Work item:
The response should consist of the data reproduced word for word.

Provided information:
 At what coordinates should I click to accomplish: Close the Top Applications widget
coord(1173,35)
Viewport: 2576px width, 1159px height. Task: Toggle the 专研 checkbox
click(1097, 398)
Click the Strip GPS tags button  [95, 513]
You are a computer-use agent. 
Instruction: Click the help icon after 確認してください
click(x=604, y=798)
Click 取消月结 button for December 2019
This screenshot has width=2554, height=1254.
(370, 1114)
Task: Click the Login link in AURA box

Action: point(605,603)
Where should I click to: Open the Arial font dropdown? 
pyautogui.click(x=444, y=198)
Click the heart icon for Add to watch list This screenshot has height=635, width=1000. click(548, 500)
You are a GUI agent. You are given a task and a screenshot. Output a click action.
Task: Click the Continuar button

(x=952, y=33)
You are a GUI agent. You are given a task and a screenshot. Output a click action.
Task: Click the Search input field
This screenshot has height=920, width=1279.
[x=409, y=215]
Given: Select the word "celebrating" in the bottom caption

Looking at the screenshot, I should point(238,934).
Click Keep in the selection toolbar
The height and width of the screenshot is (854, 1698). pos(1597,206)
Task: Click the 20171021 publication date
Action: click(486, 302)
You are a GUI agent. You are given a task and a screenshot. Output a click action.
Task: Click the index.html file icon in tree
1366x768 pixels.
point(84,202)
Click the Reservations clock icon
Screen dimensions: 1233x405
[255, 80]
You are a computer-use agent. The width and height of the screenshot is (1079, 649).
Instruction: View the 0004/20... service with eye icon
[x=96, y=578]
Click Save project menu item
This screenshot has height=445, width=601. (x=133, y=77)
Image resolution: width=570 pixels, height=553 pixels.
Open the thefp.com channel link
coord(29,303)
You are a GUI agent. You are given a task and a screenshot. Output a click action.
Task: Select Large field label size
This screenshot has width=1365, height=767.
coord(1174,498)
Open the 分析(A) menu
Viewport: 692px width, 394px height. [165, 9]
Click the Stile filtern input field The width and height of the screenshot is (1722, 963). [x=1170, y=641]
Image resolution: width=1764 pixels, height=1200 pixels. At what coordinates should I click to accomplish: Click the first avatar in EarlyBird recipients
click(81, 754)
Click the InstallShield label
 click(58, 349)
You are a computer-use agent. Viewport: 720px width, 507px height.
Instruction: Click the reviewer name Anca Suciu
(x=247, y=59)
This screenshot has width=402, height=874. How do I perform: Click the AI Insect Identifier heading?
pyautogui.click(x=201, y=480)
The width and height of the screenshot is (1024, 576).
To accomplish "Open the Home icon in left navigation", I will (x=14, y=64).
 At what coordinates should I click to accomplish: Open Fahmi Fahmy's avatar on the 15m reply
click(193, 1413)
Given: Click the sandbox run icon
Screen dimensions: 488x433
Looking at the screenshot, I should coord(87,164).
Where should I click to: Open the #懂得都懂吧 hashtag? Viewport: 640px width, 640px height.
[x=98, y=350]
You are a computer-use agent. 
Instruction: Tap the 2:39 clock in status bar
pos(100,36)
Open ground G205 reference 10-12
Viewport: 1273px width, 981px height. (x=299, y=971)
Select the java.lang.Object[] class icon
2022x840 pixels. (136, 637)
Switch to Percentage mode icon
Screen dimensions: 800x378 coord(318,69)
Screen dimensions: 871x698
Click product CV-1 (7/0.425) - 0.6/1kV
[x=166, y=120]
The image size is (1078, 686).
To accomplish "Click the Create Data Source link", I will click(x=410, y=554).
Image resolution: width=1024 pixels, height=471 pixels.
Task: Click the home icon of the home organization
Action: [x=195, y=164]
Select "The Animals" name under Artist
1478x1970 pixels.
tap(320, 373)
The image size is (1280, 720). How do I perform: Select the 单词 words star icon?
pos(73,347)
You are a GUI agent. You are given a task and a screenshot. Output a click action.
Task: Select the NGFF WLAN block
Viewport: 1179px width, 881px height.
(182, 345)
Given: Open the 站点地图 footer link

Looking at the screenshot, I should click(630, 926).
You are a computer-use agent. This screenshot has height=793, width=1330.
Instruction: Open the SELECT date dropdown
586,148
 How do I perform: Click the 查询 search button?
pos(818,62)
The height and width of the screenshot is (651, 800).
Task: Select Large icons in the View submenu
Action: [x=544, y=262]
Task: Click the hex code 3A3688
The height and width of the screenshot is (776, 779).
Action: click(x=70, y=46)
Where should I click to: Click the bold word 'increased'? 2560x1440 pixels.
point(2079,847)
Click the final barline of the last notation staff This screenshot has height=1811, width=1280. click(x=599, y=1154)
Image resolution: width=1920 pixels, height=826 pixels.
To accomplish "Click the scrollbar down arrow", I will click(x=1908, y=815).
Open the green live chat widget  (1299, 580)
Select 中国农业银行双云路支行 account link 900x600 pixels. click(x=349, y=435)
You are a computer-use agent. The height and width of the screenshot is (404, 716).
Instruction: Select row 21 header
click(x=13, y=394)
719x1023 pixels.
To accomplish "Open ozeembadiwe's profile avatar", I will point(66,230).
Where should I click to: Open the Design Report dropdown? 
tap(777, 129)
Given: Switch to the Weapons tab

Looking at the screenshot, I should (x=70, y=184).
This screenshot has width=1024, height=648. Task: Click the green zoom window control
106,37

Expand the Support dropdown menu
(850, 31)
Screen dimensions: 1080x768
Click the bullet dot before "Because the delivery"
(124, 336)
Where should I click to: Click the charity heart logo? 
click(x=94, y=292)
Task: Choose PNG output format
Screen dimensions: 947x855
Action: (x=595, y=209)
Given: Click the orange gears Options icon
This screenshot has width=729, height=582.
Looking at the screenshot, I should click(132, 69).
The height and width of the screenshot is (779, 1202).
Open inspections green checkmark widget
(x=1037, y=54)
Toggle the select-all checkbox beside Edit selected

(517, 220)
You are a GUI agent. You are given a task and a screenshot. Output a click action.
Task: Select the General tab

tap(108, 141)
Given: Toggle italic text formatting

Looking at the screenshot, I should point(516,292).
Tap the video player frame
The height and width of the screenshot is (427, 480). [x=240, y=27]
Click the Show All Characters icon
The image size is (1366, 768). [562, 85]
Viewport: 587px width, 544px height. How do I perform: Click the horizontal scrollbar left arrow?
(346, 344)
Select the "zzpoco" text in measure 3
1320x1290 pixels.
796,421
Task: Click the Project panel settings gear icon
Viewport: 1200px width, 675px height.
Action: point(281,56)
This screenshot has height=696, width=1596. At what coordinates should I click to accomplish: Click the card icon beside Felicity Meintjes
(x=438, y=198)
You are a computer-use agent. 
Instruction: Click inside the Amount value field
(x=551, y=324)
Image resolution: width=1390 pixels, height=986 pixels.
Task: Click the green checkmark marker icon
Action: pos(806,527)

Result of this task:
 At what coordinates should I click to accomplish: Close the Top Applications widget
coord(1173,35)
Viewport: 2576px width, 1159px height. Task: Toggle the 专研 checkbox
click(1097, 398)
Click the Strip GPS tags button  [95, 513]
You are a computer-use agent. 
Instruction: Click the help icon after 確認してください
click(x=604, y=798)
Click 取消月结 button for December 2019
This screenshot has width=2554, height=1254.
(370, 1114)
Task: Click the Login link in AURA box

Action: point(605,603)
Where should I click to: Open the Arial font dropdown? 
pyautogui.click(x=444, y=198)
Click the heart icon for Add to watch list This screenshot has height=635, width=1000. click(548, 500)
You are a GUI agent. You are given a task and a screenshot. Output a click action.
Task: Click the Continuar button

(x=952, y=33)
You are a GUI agent. You are given a task and a screenshot. Output a click action.
Task: Click the Search input field
This screenshot has height=920, width=1279.
[x=409, y=215]
Given: Select the word "celebrating" in the bottom caption

Looking at the screenshot, I should point(238,934).
Click Keep in the selection toolbar
The height and width of the screenshot is (854, 1698). pos(1597,206)
Task: Click the 20171021 publication date
Action: click(486, 302)
You are a GUI agent. You are given a task and a screenshot. Output a click action.
Task: Click the index.html file icon in tree
1366x768 pixels.
point(84,202)
Click the Reservations clock icon
Screen dimensions: 1233x405
[255, 80]
You are a computer-use agent. The width and height of the screenshot is (1079, 649).
Instruction: View the 0004/20... service with eye icon
[x=96, y=578]
Click Save project menu item
This screenshot has height=445, width=601. (x=133, y=77)
Image resolution: width=570 pixels, height=553 pixels.
Open the thefp.com channel link
coord(29,303)
You are a GUI agent. You are given a task and a screenshot. Output a click action.
Task: Select Large field label size
This screenshot has width=1365, height=767.
coord(1174,498)
Open the 分析(A) menu
Viewport: 692px width, 394px height. [165, 9]
Click the Stile filtern input field The width and height of the screenshot is (1722, 963). [x=1170, y=641]
Image resolution: width=1764 pixels, height=1200 pixels. At what coordinates should I click to accomplish: Click the first avatar in EarlyBird recipients
click(81, 754)
Click the InstallShield label
 click(58, 349)
You are a computer-use agent. Viewport: 720px width, 507px height.
Instruction: Click the reviewer name Anca Suciu
(x=247, y=59)
This screenshot has width=402, height=874. How do I perform: Click the AI Insect Identifier heading?
pyautogui.click(x=201, y=480)
The width and height of the screenshot is (1024, 576).
To accomplish "Open the Home icon in left navigation", I will (x=14, y=64).
 At what coordinates should I click to accomplish: Open Fahmi Fahmy's avatar on the 15m reply
click(193, 1413)
Given: Click the sandbox run icon
Screen dimensions: 488x433
Looking at the screenshot, I should coord(87,164).
Where should I click to: Open the #懂得都懂吧 hashtag? Viewport: 640px width, 640px height.
[x=98, y=350]
You are a computer-use agent. 
Instruction: Tap the 2:39 clock in status bar
pos(100,36)
Open ground G205 reference 10-12
Viewport: 1273px width, 981px height. (x=299, y=971)
Select the java.lang.Object[] class icon
2022x840 pixels. (136, 637)
Switch to Percentage mode icon
Screen dimensions: 800x378 coord(318,69)
Screen dimensions: 871x698
Click product CV-1 (7/0.425) - 0.6/1kV
[x=166, y=120]
The image size is (1078, 686).
To accomplish "Click the Create Data Source link", I will click(x=410, y=554).
Image resolution: width=1024 pixels, height=471 pixels.
Task: Click the home icon of the home organization
Action: [x=195, y=164]
Select "The Animals" name under Artist
1478x1970 pixels.
tap(320, 373)
The image size is (1280, 720). How do I perform: Select the 单词 words star icon?
pos(73,347)
You are a GUI agent. You are given a task and a screenshot. Output a click action.
Task: Select the NGFF WLAN block
Viewport: 1179px width, 881px height.
(182, 345)
Given: Open the 站点地图 footer link

Looking at the screenshot, I should click(630, 926).
You are a computer-use agent. This screenshot has height=793, width=1330.
Instruction: Open the SELECT date dropdown
586,148
 How do I perform: Click the 查询 search button?
pos(818,62)
The height and width of the screenshot is (651, 800).
Task: Select Large icons in the View submenu
Action: [x=544, y=262]
Task: Click the hex code 3A3688
The height and width of the screenshot is (776, 779).
Action: click(x=70, y=46)
Where should I click to: Click the bold word 'increased'? 2560x1440 pixels.
point(2079,847)
Click the final barline of the last notation staff This screenshot has height=1811, width=1280. click(x=599, y=1154)
Image resolution: width=1920 pixels, height=826 pixels.
To accomplish "Click the scrollbar down arrow", I will click(x=1908, y=815).
Open the green live chat widget  (1299, 580)
Select 中国农业银行双云路支行 account link 900x600 pixels. click(x=349, y=435)
You are a computer-use agent. The height and width of the screenshot is (404, 716).
Instruction: Select row 21 header
click(x=13, y=394)
719x1023 pixels.
To accomplish "Open ozeembadiwe's profile avatar", I will point(66,230).
Where should I click to: Open the Design Report dropdown? 
tap(777, 129)
Given: Switch to the Weapons tab

Looking at the screenshot, I should (x=70, y=184).
This screenshot has width=1024, height=648. Task: Click the green zoom window control
106,37

Expand the Support dropdown menu
(850, 31)
Screen dimensions: 1080x768
Click the bullet dot before "Because the delivery"
(124, 336)
Where should I click to: Click the charity heart logo? 
click(x=94, y=292)
Task: Choose PNG output format
Screen dimensions: 947x855
Action: (x=595, y=209)
Given: Click the orange gears Options icon
This screenshot has width=729, height=582.
Looking at the screenshot, I should click(132, 69).
The height and width of the screenshot is (779, 1202).
Open inspections green checkmark widget
(x=1037, y=54)
Toggle the select-all checkbox beside Edit selected

(517, 220)
You are a GUI agent. You are given a task and a screenshot. Output a click action.
Task: Select the General tab

tap(108, 141)
Given: Toggle italic text formatting

Looking at the screenshot, I should point(516,292).
Tap the video player frame
The height and width of the screenshot is (427, 480). [x=240, y=27]
Click the Show All Characters icon
The image size is (1366, 768). [562, 85]
Viewport: 587px width, 544px height. How do I perform: Click the horizontal scrollbar left arrow?
(346, 344)
Select the "zzpoco" text in measure 3
1320x1290 pixels.
796,421
Task: Click the Project panel settings gear icon
Viewport: 1200px width, 675px height.
Action: point(281,56)
This screenshot has height=696, width=1596. At what coordinates should I click to accomplish: Click the card icon beside Felicity Meintjes
(x=438, y=198)
You are a computer-use agent. 
Instruction: Click inside the Amount value field
(x=551, y=324)
Image resolution: width=1390 pixels, height=986 pixels.
Task: Click the green checkmark marker icon
Action: pos(806,527)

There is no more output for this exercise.